• [PROBLEM REQUIREMENTS] Could you output all of the records below exactly as they appear?

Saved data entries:

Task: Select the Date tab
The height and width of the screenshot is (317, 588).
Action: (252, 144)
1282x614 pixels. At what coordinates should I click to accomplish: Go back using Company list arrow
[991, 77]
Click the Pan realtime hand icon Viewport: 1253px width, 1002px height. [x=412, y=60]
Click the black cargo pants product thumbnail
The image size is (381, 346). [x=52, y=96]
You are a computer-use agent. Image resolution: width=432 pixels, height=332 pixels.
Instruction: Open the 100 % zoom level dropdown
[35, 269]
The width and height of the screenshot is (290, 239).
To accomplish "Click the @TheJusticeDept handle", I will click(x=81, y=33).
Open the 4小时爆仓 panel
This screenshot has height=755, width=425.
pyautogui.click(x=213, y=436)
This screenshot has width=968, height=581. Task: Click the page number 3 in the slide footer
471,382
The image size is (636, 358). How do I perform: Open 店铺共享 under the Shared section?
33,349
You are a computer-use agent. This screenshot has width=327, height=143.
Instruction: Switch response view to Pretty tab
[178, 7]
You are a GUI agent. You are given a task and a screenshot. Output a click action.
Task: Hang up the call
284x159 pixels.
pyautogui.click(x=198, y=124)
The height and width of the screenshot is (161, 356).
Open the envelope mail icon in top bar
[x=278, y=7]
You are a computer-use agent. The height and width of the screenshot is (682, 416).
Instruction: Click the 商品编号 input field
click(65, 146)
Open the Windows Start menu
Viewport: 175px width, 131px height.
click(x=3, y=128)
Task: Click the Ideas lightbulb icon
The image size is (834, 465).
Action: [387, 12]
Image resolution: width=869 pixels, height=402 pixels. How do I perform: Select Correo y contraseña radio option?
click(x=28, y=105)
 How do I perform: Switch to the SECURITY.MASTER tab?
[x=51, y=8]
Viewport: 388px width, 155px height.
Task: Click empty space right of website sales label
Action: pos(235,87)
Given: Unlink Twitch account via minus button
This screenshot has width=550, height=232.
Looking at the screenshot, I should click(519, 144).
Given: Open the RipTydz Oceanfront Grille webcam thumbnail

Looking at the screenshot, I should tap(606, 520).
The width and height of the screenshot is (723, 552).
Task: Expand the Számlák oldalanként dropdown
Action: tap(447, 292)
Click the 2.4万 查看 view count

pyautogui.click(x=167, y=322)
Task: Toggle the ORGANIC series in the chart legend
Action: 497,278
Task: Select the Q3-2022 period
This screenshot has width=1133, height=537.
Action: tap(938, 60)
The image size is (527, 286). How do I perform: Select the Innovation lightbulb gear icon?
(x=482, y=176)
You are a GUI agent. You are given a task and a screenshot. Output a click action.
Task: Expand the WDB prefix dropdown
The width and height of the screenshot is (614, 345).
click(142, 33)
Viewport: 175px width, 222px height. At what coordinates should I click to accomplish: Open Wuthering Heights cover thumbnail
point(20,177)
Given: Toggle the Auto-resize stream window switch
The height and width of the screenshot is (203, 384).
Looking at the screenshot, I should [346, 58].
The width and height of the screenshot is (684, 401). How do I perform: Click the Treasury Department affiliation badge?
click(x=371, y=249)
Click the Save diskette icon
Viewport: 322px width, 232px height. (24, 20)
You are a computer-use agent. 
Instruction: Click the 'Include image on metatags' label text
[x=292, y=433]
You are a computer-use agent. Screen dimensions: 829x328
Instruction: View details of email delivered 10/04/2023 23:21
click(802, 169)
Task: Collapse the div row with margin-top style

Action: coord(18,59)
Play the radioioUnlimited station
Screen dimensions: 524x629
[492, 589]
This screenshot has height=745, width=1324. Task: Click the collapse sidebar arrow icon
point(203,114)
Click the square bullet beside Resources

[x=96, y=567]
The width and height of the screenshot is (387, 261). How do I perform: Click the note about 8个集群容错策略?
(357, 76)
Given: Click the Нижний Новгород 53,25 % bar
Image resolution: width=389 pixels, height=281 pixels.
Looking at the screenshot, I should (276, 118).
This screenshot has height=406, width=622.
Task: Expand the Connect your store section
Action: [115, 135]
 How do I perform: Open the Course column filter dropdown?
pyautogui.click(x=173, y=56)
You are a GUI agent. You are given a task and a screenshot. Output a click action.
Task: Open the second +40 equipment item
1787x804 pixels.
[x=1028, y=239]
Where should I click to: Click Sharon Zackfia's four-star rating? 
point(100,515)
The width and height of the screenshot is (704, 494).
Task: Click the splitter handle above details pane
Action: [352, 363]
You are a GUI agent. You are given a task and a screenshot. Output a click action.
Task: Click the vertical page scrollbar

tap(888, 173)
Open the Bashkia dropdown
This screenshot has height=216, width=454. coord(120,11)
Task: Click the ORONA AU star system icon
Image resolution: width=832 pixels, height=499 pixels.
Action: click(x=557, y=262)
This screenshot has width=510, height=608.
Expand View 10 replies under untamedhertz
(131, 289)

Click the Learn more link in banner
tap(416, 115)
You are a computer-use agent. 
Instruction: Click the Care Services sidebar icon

• [YOUR RESPONSE]
Task: Select the Date tab
The height and width of the screenshot is (317, 588).
Action: (252, 144)
1282x614 pixels. At what coordinates should I click to accomplish: Go back using Company list arrow
[991, 77]
Click the Pan realtime hand icon Viewport: 1253px width, 1002px height. [x=412, y=60]
Click the black cargo pants product thumbnail
The image size is (381, 346). [x=52, y=96]
You are a computer-use agent. Image resolution: width=432 pixels, height=332 pixels.
Instruction: Open the 100 % zoom level dropdown
[35, 269]
The width and height of the screenshot is (290, 239).
To accomplish "Click the @TheJusticeDept handle", I will click(x=81, y=33).
Open the 4小时爆仓 panel
This screenshot has height=755, width=425.
pyautogui.click(x=213, y=436)
This screenshot has width=968, height=581. Task: Click the page number 3 in the slide footer
471,382
The image size is (636, 358). How do I perform: Open 店铺共享 under the Shared section?
33,349
You are a computer-use agent. This screenshot has width=327, height=143.
Instruction: Switch response view to Pretty tab
[178, 7]
You are a GUI agent. You are given a task and a screenshot. Output a click action.
Task: Hang up the call
284x159 pixels.
pyautogui.click(x=198, y=124)
The height and width of the screenshot is (161, 356).
Open the envelope mail icon in top bar
[x=278, y=7]
You are a computer-use agent. The height and width of the screenshot is (682, 416).
Instruction: Click the 商品编号 input field
click(65, 146)
Open the Windows Start menu
Viewport: 175px width, 131px height.
click(x=3, y=128)
Task: Click the Ideas lightbulb icon
The image size is (834, 465).
Action: [387, 12]
Image resolution: width=869 pixels, height=402 pixels. How do I perform: Select Correo y contraseña radio option?
click(x=28, y=105)
 How do I perform: Switch to the SECURITY.MASTER tab?
[x=51, y=8]
Viewport: 388px width, 155px height.
Task: Click empty space right of website sales label
Action: pos(235,87)
Given: Unlink Twitch account via minus button
This screenshot has width=550, height=232.
Looking at the screenshot, I should click(519, 144).
Given: Open the RipTydz Oceanfront Grille webcam thumbnail

Looking at the screenshot, I should tap(606, 520).
The width and height of the screenshot is (723, 552).
Task: Expand the Számlák oldalanként dropdown
Action: tap(447, 292)
Click the 2.4万 查看 view count

pyautogui.click(x=167, y=322)
Task: Toggle the ORGANIC series in the chart legend
Action: 497,278
Task: Select the Q3-2022 period
This screenshot has width=1133, height=537.
Action: tap(938, 60)
The image size is (527, 286). How do I perform: Select the Innovation lightbulb gear icon?
(x=482, y=176)
You are a GUI agent. You are given a task and a screenshot. Output a click action.
Task: Expand the WDB prefix dropdown
The width and height of the screenshot is (614, 345).
click(142, 33)
Viewport: 175px width, 222px height. At what coordinates should I click to accomplish: Open Wuthering Heights cover thumbnail
point(20,177)
Given: Toggle the Auto-resize stream window switch
The height and width of the screenshot is (203, 384).
Looking at the screenshot, I should [346, 58].
The width and height of the screenshot is (684, 401). How do I perform: Click the Treasury Department affiliation badge?
click(x=371, y=249)
Click the Save diskette icon
Viewport: 322px width, 232px height. (24, 20)
You are a computer-use agent. 
Instruction: Click the 'Include image on metatags' label text
[x=292, y=433]
You are a computer-use agent. Screen dimensions: 829x328
Instruction: View details of email delivered 10/04/2023 23:21
click(802, 169)
Task: Collapse the div row with margin-top style

Action: coord(18,59)
Play the radioioUnlimited station
Screen dimensions: 524x629
[492, 589]
This screenshot has height=745, width=1324. Task: Click the collapse sidebar arrow icon
point(203,114)
Click the square bullet beside Resources

[x=96, y=567]
The width and height of the screenshot is (387, 261). How do I perform: Click the note about 8个集群容错策略?
(357, 76)
Given: Click the Нижний Новгород 53,25 % bar
Image resolution: width=389 pixels, height=281 pixels.
Looking at the screenshot, I should (276, 118).
This screenshot has height=406, width=622.
Task: Expand the Connect your store section
Action: [115, 135]
 How do I perform: Open the Course column filter dropdown?
pyautogui.click(x=173, y=56)
You are a GUI agent. You are given a task and a screenshot. Output a click action.
Task: Open the second +40 equipment item
1787x804 pixels.
[x=1028, y=239]
Where should I click to: Click Sharon Zackfia's four-star rating? 
point(100,515)
The width and height of the screenshot is (704, 494).
Task: Click the splitter handle above details pane
Action: [352, 363]
You are a GUI agent. You are given a task and a screenshot. Output a click action.
Task: Click the vertical page scrollbar

tap(888, 173)
Open the Bashkia dropdown
This screenshot has height=216, width=454. coord(120,11)
Task: Click the ORONA AU star system icon
Image resolution: width=832 pixels, height=499 pixels.
Action: click(x=557, y=262)
This screenshot has width=510, height=608.
Expand View 10 replies under untamedhertz
(131, 289)

Click the Learn more link in banner
tap(416, 115)
You are a computer-use agent. 
Instruction: Click the Care Services sidebar icon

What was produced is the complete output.